QUARTERLY RESULTS OF OPERATIONS

The following table presents selected consolidated financial information for
each of our last eight fiscal quarters through December 31, 2004. The
information has been derived from unaudited consolidated financial statements
that, in the opinion of management, reflect all adjustments, consisting of
normal recurring adjustments, necessary for a fair presentation of the quarterly
information.



QUARTER ENDED
MAR. 31, JUNE 30, SEPT. 30, DEC. 31, MAR. 31, JUNE 30, SEPT. 30, DEC. 31,
2004 2004 2004 2004 2003 2003 2003 2003
---- ---- ---- ---- ---- ---- ---- ----
(unaudited)
(in thousands, except earnings per share data)

Operating revenues (1) $80,120 $82,284 $79,080 $83,582 $72,442 $77,137 $75,515 $75,944
Total operating expenses (1) 76,322 75,734 73,491 80,333 67,488 70,077 70,198 72,589
Operating income 3,798 6,550 5,589 3,249 4,954 7,060 5,317 3,355
Net income 2,031 3,647 3,148 1,762 2,818 4,047 2,965 1,660
Earnings per common share:
Basic $ 0.18 $ 0.32 $ 0.28 $ 0.16 $ 0.25 $ 0.36 $ 0.26 $ 0.15
======= ======= ======= ======= ======= ======= ======= =======
Diluted $ 0.18 $ 0.32 $ 0.28 $ 0.16 $ 0.25 $ 0.36 $ 0.26 $ 0.14
======= ======= ======= ======= ======= ======= ======= =======

- --------------------------------------------------------------------------------
(1) In order to conform to industry practice, during 2004 the Company began to
classify fuel surcharges charged to customers as revenue rather than as a
reduction of operating supplies expense. This reclassification has no effect on
net operating income, net income or earnings per share. The Company has made
corresponding reclassifications to comparative periods shown.

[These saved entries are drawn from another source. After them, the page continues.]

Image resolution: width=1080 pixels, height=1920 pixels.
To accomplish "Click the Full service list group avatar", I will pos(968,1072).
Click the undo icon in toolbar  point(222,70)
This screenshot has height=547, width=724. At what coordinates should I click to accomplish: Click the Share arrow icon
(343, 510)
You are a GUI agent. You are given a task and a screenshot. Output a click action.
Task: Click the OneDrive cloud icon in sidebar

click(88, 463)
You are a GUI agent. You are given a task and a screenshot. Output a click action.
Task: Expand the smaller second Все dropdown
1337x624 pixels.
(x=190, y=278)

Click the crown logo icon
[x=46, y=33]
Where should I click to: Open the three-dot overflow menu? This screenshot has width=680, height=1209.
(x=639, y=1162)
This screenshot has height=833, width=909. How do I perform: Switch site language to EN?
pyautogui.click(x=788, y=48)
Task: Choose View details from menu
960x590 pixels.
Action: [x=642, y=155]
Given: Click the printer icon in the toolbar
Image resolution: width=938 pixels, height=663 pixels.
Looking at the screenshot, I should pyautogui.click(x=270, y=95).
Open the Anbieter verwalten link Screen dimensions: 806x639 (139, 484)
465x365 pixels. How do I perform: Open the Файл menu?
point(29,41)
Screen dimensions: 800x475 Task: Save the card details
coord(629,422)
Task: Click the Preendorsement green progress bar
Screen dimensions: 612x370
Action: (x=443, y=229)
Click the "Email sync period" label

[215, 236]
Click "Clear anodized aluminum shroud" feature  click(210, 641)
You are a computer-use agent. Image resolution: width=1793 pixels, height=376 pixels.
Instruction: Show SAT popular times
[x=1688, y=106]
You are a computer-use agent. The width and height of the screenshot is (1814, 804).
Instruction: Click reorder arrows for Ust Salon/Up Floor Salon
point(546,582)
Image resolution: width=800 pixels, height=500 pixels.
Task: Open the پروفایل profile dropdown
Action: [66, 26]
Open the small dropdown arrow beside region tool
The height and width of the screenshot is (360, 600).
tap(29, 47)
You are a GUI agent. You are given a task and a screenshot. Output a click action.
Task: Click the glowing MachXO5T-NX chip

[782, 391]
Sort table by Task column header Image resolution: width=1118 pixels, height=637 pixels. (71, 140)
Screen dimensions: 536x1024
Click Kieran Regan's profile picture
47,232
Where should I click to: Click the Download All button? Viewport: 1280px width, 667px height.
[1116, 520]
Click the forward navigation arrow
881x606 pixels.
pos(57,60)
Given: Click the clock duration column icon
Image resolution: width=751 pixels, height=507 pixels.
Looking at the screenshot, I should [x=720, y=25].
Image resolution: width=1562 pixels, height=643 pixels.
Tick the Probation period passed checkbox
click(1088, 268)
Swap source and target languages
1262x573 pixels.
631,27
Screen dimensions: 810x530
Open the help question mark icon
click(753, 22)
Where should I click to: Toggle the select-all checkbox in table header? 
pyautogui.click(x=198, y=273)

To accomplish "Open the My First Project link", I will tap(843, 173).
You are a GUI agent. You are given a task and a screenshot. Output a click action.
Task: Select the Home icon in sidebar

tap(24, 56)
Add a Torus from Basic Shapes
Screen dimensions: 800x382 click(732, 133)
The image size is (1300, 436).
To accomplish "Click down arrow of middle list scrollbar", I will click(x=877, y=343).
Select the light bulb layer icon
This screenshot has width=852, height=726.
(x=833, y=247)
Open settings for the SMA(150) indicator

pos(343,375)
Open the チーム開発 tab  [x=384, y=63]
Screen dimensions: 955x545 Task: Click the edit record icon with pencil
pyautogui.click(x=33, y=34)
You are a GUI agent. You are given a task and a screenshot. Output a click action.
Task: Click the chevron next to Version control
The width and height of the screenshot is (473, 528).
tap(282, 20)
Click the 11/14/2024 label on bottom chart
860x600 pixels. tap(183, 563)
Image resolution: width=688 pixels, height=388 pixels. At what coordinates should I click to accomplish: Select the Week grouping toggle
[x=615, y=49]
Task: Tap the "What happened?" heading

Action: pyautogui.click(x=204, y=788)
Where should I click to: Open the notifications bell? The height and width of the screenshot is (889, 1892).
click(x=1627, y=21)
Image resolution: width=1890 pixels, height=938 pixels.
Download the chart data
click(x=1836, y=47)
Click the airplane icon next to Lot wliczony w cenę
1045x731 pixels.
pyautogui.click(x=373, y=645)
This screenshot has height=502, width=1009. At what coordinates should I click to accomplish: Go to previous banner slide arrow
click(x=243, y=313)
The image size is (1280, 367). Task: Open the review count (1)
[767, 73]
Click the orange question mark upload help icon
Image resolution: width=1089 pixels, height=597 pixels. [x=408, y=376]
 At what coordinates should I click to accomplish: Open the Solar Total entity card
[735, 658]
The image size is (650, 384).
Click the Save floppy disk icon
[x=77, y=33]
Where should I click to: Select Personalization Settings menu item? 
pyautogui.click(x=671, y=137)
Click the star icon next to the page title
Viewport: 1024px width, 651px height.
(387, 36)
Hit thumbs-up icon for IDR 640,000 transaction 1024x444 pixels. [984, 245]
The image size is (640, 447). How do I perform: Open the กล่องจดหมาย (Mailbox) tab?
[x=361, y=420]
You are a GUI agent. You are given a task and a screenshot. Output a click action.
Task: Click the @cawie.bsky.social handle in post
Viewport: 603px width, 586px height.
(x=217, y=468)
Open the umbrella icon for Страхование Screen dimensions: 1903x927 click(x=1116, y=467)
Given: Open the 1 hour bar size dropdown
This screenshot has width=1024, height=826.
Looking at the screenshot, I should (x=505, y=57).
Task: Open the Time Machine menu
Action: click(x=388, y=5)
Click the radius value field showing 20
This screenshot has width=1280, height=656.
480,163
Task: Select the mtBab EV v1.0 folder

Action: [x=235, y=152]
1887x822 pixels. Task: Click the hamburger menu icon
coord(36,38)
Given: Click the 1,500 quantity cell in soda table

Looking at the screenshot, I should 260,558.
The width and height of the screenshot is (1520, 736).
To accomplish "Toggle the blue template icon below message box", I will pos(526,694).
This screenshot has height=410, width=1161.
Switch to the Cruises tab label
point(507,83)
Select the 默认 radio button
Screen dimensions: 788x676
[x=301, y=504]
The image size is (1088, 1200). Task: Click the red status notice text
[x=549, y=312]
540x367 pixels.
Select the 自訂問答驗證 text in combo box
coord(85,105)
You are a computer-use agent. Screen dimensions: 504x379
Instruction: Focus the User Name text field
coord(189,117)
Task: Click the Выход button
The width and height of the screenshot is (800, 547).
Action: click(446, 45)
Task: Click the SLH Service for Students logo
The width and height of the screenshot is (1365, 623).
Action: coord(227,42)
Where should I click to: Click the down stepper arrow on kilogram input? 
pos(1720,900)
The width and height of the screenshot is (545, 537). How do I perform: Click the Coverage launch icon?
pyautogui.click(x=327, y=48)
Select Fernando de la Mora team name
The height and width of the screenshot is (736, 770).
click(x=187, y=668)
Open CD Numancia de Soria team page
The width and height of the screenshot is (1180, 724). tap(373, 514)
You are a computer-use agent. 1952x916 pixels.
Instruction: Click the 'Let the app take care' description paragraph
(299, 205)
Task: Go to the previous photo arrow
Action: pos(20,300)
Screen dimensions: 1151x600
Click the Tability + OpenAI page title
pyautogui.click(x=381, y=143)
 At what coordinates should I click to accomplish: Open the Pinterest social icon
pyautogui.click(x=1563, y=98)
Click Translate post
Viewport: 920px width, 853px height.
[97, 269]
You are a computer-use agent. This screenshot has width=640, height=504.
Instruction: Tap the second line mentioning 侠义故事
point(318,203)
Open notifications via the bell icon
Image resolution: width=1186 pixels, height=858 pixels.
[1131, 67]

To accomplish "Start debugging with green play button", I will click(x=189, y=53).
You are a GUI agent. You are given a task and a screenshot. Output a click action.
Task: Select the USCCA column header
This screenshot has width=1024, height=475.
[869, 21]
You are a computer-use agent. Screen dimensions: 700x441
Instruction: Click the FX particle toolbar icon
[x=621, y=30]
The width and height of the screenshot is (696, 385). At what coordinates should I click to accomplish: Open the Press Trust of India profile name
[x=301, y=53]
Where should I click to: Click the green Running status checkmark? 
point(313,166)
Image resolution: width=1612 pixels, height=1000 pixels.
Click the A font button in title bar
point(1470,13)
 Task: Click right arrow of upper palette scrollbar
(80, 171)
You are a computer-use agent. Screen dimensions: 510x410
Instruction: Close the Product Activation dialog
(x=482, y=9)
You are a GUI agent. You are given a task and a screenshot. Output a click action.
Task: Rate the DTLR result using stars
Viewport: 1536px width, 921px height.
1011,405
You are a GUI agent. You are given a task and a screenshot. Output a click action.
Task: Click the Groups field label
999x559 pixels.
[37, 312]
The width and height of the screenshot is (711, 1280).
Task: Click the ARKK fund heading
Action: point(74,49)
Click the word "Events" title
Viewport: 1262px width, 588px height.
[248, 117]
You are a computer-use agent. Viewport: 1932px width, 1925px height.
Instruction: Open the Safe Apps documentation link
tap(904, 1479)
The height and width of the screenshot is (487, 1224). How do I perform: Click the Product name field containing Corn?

LIQUIDITY AND CAPITAL RESOURCES

The growth of our business has required, and will continue to require, a
significant investment in new revenue equipment. Our primary sources of
liquidity have been funds provided by operations, proceeds from the sales of
revenue equipment, issuances of equity securities, and borrowings under our line
of credit.

During 2004, we generated $44.7 million in cash from operating activities
compared to $37.9 million and $48.9 million in 2003 and 2002, respectively.
Investing activities used $24.7 million in cash during 2004 compared to $68.4
million and $30.4 million in 2003 and 2002, respectively. The cash used in all
three years related primarily to the purchase of revenue equipment (tractors and
trailers) used in our operations. Financing activities used $3.4 million in
cash during 2004 compared to cash generated by financing activities of $2.8
million in 2003 and $11.4 million in 2002. See Cash Flows Statement.

-17-


Our primary use of funds is for the purchase of revenue equipment. We typically
use our existing lines of credit on an interim basis, in addition to cash flows
from operations, to finance capital expenditures and repay long-term debt.
During 2004 and 2003, we utilized cash on hand and our lines of credit to
finance revenue equipment purchases for an aggregate of $52.7 million and $69.6
million, respectively.

Occasionally we finance the acquisition of revenue equipment through installment
notes with fixed interest rates and terms ranging from 36 to 48 months, however
as of December 31, 2004 and 2003, we had no outstanding indebtedness under such
installment notes.

In order to maintain our tractor and trailer fleet count it is often necessary
to purchase replacement units and place them in service before trade units are
removed from service. The timing difference created during this process often
requires the Company to pay for new units without any reduction in price for
trade units. In this situation, the Company later receives payment for the
trade units as they are delivered to the equipment vendor and have passed vendor
inspection. During the twelve months ended December 31, 2004 and 2003, the
Company received approximately $24.3 million and $19.5, respectively, for units
delivered for trade.

We maintain a $20.0 million revolving line of credit and a $30.0 million
revolving line of credit (Line A and Line B, respectively) with separate
financial institutions. Amounts outstanding under Line A bear interest at LIBOR
(determined as of the first day of each month) plus 1.40%, are secured by our
accounts receivable and mature on May 31, 2006. At December 31, 2004
outstanding advances on line A were approximately $1.4 million, consisting
entirely of letters of credit, with availability to borrow $18.6 million.
Amounts outstanding under Line B bear interest at LIBOR (determined on the last
day of the previous month) plus 1.15%, are secured by revenue equipment and
mature on June 30, 2006. At December 31, 2004, $27.3 million, including $7.3
million in letters of credit were outstanding under Line B with availability to
borrow $2.7 million. In an effort to reduce interest rate risk associated with
these floating rate facilities, we have entered into interest rate swap
agreements in an aggregate notional amount of $20.0 million. For additional
information regarding the interest rate swap agreements, see Item 7A of this
Report.

During March and April 2002, the Company received net proceeds of approximately
$54.5 million from a public offering of 2,621,250 shares of its common stock.
The Company repaid approximately $43.0 million of long-term debt obligations
with the proceeds and used the remaining proceeds to fund its capital
expenditures and to finance general working capital needs.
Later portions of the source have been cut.